__Work to do__:
Edit the records below so that every "Screen dimensions" becomes "Screen size", and keep everything else the same.

__Data items__:
################

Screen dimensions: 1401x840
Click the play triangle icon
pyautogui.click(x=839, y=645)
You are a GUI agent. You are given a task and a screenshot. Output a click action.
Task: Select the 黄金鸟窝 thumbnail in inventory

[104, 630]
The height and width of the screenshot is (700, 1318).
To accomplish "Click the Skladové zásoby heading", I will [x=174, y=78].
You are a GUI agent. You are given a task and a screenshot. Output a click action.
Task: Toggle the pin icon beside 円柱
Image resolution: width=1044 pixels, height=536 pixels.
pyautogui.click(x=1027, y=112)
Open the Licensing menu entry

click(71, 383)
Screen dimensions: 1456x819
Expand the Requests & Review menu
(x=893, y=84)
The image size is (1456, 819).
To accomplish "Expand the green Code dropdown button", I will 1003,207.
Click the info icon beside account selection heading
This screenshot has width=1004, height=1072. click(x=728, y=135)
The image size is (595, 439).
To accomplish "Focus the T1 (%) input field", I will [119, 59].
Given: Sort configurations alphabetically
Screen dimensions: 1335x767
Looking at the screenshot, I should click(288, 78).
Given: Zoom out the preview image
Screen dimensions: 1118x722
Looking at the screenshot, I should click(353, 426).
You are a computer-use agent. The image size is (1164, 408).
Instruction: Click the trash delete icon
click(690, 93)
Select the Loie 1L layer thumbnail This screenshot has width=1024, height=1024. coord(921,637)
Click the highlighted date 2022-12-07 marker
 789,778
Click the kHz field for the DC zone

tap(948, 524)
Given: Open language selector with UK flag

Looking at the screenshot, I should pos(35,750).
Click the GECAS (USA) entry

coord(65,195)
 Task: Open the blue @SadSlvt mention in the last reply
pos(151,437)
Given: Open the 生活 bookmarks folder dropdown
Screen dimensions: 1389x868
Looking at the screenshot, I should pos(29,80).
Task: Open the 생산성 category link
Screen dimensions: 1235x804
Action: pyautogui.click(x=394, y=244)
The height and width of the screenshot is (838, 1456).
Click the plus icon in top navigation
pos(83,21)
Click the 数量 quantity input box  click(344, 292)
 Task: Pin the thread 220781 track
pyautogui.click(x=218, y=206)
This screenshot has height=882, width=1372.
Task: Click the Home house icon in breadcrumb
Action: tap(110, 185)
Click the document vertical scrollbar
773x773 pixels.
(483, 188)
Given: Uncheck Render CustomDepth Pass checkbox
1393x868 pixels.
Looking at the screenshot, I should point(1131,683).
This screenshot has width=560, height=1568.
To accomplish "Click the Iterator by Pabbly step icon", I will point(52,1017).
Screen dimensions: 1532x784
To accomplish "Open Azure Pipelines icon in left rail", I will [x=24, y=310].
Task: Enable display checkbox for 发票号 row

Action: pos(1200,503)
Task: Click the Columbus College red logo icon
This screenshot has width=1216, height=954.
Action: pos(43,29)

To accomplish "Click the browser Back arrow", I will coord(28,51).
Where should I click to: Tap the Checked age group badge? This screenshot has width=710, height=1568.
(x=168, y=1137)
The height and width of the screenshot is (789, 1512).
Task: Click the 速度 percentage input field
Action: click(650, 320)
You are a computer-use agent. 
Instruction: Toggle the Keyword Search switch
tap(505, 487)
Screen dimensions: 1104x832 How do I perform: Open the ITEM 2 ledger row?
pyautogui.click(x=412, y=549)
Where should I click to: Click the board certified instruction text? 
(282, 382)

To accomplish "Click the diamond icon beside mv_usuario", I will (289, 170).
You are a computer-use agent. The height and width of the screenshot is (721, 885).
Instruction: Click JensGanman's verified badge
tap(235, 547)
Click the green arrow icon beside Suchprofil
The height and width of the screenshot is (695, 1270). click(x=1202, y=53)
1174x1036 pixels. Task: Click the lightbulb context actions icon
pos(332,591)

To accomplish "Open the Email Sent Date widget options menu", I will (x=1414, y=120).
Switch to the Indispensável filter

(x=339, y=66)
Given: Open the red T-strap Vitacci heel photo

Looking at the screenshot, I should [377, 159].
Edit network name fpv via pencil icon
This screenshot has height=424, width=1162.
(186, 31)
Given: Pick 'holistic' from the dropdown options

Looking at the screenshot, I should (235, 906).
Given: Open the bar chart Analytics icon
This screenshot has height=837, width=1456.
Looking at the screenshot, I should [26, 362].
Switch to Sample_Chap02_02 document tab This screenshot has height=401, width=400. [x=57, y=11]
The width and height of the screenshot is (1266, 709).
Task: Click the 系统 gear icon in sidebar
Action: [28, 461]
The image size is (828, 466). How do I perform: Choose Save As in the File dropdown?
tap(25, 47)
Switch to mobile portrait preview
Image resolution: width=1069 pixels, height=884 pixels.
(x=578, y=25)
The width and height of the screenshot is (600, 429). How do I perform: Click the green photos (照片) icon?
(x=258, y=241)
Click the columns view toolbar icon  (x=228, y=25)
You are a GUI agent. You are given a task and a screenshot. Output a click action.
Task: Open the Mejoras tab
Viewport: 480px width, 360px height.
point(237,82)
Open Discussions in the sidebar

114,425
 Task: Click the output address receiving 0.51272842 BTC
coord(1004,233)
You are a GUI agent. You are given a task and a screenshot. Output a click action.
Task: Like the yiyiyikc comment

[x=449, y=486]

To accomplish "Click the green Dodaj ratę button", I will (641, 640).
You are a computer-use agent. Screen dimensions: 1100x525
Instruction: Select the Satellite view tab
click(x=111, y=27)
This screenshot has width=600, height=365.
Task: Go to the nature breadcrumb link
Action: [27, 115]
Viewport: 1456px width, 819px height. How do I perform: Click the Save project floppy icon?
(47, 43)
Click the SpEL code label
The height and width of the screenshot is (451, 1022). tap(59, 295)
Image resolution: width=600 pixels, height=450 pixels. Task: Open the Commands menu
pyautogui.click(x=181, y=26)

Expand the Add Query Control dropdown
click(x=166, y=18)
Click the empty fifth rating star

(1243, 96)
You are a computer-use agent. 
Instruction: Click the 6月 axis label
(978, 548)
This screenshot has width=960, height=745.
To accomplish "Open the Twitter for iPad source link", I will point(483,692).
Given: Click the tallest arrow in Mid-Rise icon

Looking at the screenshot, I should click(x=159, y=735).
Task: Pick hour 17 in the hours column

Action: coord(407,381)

################

__The answer__:
Screen size: 1401x840
Click the play triangle icon
pyautogui.click(x=839, y=645)
You are a GUI agent. You are given a task and a screenshot. Output a click action.
Task: Select the 黄金鸟窝 thumbnail in inventory

[104, 630]
The height and width of the screenshot is (700, 1318).
To accomplish "Click the Skladové zásoby heading", I will [x=174, y=78].
You are a GUI agent. You are given a task and a screenshot. Output a click action.
Task: Toggle the pin icon beside 円柱
Image resolution: width=1044 pixels, height=536 pixels.
pyautogui.click(x=1027, y=112)
Open the Licensing menu entry

click(71, 383)
Screen size: 1456x819
Expand the Requests & Review menu
(x=893, y=84)
The image size is (1456, 819).
To accomplish "Expand the green Code dropdown button", I will 1003,207.
Click the info icon beside account selection heading
This screenshot has width=1004, height=1072. click(x=728, y=135)
The image size is (595, 439).
To accomplish "Focus the T1 (%) input field", I will [119, 59].
Given: Sort configurations alphabetically
Screen size: 1335x767
Looking at the screenshot, I should click(288, 78).
Given: Zoom out the preview image
Screen size: 1118x722
Looking at the screenshot, I should click(353, 426).
You are a computer-use agent. The image size is (1164, 408).
Instruction: Click the trash delete icon
click(690, 93)
Select the Loie 1L layer thumbnail This screenshot has width=1024, height=1024. coord(921,637)
Click the highlighted date 2022-12-07 marker
 789,778
Click the kHz field for the DC zone

tap(948, 524)
Given: Open language selector with UK flag

Looking at the screenshot, I should pos(35,750).
Click the GECAS (USA) entry

coord(65,195)
 Task: Open the blue @SadSlvt mention in the last reply
pos(151,437)
Given: Open the 生活 bookmarks folder dropdown
Screen size: 1389x868
Looking at the screenshot, I should pos(29,80).
Task: Open the 생산성 category link
Screen size: 1235x804
Action: pyautogui.click(x=394, y=244)
The height and width of the screenshot is (838, 1456).
Click the plus icon in top navigation
pos(83,21)
Click the 数量 quantity input box  click(344, 292)
 Task: Pin the thread 220781 track
pyautogui.click(x=218, y=206)
This screenshot has height=882, width=1372.
Task: Click the Home house icon in breadcrumb
Action: tap(110, 185)
Click the document vertical scrollbar
773x773 pixels.
(483, 188)
Given: Uncheck Render CustomDepth Pass checkbox
1393x868 pixels.
Looking at the screenshot, I should point(1131,683).
This screenshot has width=560, height=1568.
To accomplish "Click the Iterator by Pabbly step icon", I will point(52,1017).
Screen size: 1532x784
To accomplish "Open Azure Pipelines icon in left rail", I will [x=24, y=310].
Task: Enable display checkbox for 发票号 row

Action: pos(1200,503)
Task: Click the Columbus College red logo icon
This screenshot has width=1216, height=954.
Action: pos(43,29)

To accomplish "Click the browser Back arrow", I will coord(28,51).
Where should I click to: Tap the Checked age group badge? This screenshot has width=710, height=1568.
(x=168, y=1137)
The height and width of the screenshot is (789, 1512).
Task: Click the 速度 percentage input field
Action: click(650, 320)
You are a computer-use agent. 
Instruction: Toggle the Keyword Search switch
tap(505, 487)
Screen size: 1104x832 How do I perform: Open the ITEM 2 ledger row?
pyautogui.click(x=412, y=549)
Where should I click to: Click the board certified instruction text? 
(282, 382)

To accomplish "Click the diamond icon beside mv_usuario", I will (289, 170).
You are a computer-use agent. The height and width of the screenshot is (721, 885).
Instruction: Click JensGanman's verified badge
tap(235, 547)
Click the green arrow icon beside Suchprofil
The height and width of the screenshot is (695, 1270). click(x=1202, y=53)
1174x1036 pixels. Task: Click the lightbulb context actions icon
pos(332,591)

To accomplish "Open the Email Sent Date widget options menu", I will (x=1414, y=120).
Switch to the Indispensável filter

(x=339, y=66)
Given: Open the red T-strap Vitacci heel photo

Looking at the screenshot, I should [377, 159].
Edit network name fpv via pencil icon
This screenshot has height=424, width=1162.
(186, 31)
Given: Pick 'holistic' from the dropdown options

Looking at the screenshot, I should (235, 906).
Given: Open the bar chart Analytics icon
This screenshot has height=837, width=1456.
Looking at the screenshot, I should [26, 362].
Switch to Sample_Chap02_02 document tab This screenshot has height=401, width=400. [x=57, y=11]
The width and height of the screenshot is (1266, 709).
Task: Click the 系统 gear icon in sidebar
Action: [28, 461]
The image size is (828, 466). How do I perform: Choose Save As in the File dropdown?
tap(25, 47)
Switch to mobile portrait preview
Image resolution: width=1069 pixels, height=884 pixels.
(x=578, y=25)
The width and height of the screenshot is (600, 429). How do I perform: Click the green photos (照片) icon?
(x=258, y=241)
Click the columns view toolbar icon  (x=228, y=25)
You are a GUI agent. You are given a task and a screenshot. Output a click action.
Task: Open the Mejoras tab
Viewport: 480px width, 360px height.
point(237,82)
Open Discussions in the sidebar

114,425
 Task: Click the output address receiving 0.51272842 BTC
coord(1004,233)
You are a GUI agent. You are given a task and a screenshot. Output a click action.
Task: Like the yiyiyikc comment

[x=449, y=486]

To accomplish "Click the green Dodaj ratę button", I will (641, 640).
You are a computer-use agent. Screen size: 1100x525
Instruction: Select the Satellite view tab
click(x=111, y=27)
This screenshot has width=600, height=365.
Task: Go to the nature breadcrumb link
Action: [27, 115]
Viewport: 1456px width, 819px height. How do I perform: Click the Save project floppy icon?
(47, 43)
Click the SpEL code label
The height and width of the screenshot is (451, 1022). tap(59, 295)
Image resolution: width=600 pixels, height=450 pixels. Task: Open the Commands menu
pyautogui.click(x=181, y=26)

Expand the Add Query Control dropdown
click(x=166, y=18)
Click the empty fifth rating star

(1243, 96)
You are a computer-use agent. 
Instruction: Click the 6月 axis label
(978, 548)
This screenshot has width=960, height=745.
To accomplish "Open the Twitter for iPad source link", I will point(483,692).
Given: Click the tallest arrow in Mid-Rise icon

Looking at the screenshot, I should click(x=159, y=735).
Task: Pick hour 17 in the hours column

Action: coord(407,381)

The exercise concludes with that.